Through PVCs, data is dynamically persisted to a block storage device for all replicated containers on a Node for a legacy Kubernetes system, but not for a PVC on a different edge network (with its own cluster).
To achieve a consistent persisted context, the service in an Enhanced Mobility For MicroServic,e makes novel use of the cloud system ambassador design pattern to replicate data between edge clusters. This means that when the UE migrates to one 'static edge node from another 'static' edge node, no user context update is required. This is because the user context is continually updated to all PVC's for that subscriber. This is described in more detail below, which relates to typical design patterns for cloud compute systems.
There are three primary design patterns for container-based distributed systems. These represent some of the most common use cases for packaging containers together in a pod. Briefly, they are: 1. Sidecar: In this pattern, the secondary container extends and enhances the primary container's core functionality. This pattern involves executing non-standard or utility functions in a separate container. For example, a container that forwards logs or watches for updated configuration values can augment the functionality of a pod without significantly changing its primary focus.

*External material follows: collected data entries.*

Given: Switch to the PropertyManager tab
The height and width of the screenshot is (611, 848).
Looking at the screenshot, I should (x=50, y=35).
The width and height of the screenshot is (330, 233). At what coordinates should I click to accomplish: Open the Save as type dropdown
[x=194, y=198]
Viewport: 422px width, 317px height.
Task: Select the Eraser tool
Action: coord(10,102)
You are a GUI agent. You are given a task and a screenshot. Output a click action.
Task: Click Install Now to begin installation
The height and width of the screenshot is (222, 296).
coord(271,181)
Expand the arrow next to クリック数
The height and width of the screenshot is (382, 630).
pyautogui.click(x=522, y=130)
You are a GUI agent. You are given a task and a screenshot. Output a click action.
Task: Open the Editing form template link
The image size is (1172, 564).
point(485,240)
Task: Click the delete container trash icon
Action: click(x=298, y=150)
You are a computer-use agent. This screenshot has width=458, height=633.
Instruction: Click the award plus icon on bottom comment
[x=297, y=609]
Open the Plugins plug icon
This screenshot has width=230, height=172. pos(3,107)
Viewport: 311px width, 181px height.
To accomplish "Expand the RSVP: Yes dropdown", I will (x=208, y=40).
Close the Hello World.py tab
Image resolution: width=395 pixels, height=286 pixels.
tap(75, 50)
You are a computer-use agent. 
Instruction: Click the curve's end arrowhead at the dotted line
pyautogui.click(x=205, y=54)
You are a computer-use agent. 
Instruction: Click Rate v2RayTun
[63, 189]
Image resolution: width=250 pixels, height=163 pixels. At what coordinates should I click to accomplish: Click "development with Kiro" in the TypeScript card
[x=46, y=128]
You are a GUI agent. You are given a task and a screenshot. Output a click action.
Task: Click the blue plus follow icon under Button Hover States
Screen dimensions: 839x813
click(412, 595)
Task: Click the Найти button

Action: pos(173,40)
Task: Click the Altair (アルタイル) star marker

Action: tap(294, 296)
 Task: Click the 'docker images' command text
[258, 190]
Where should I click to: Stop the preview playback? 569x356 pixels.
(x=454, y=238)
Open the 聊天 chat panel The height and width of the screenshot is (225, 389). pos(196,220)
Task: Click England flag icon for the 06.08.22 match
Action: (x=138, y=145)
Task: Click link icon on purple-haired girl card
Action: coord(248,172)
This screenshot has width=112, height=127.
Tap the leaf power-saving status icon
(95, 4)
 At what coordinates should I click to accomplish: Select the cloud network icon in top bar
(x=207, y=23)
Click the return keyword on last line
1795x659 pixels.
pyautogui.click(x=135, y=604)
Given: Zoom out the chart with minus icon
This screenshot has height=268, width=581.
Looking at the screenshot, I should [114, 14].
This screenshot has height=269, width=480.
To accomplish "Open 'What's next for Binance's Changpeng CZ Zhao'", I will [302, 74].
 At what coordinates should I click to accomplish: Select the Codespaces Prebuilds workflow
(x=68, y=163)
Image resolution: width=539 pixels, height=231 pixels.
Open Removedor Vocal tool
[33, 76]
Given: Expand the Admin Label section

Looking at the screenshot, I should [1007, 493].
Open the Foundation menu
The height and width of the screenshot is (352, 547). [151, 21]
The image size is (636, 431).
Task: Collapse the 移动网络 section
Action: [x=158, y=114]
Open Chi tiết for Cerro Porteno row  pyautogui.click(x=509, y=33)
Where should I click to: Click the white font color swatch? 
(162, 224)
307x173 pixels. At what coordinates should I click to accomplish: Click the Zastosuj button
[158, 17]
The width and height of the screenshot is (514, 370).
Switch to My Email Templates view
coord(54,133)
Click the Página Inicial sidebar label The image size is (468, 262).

2. Ambassador The ambassador pattern uses a supplemental container to abstract remote resources for the main container. The primary container connects directly to the ambassador container which in turn connects to and abstracts pools of potentially complex external resources, like a distributed Redis (https://redisiof) cluster. The primary container does not have to know about the actual deployment environment to connect to external services.
3. Adapter: The adapter pattern is used to translate the primary container's data, protocols, or interfaces to align with the standards expected by outside parties. Adapter containers enable uniform access to centralized services even when the applications they serve may only natively support incompatible interfaces.
The Enhanced Mobility For MicroServices, according to an embodiment of the invention, implements an 'Ambassador pattern which is used to synchronise context to other replicated services which are not be part of the same Cluster network (i.e. another edge cloud node or roamed edge network). This is shown in Figure 6, where the following steps (labelled 1, 2, 3) apply.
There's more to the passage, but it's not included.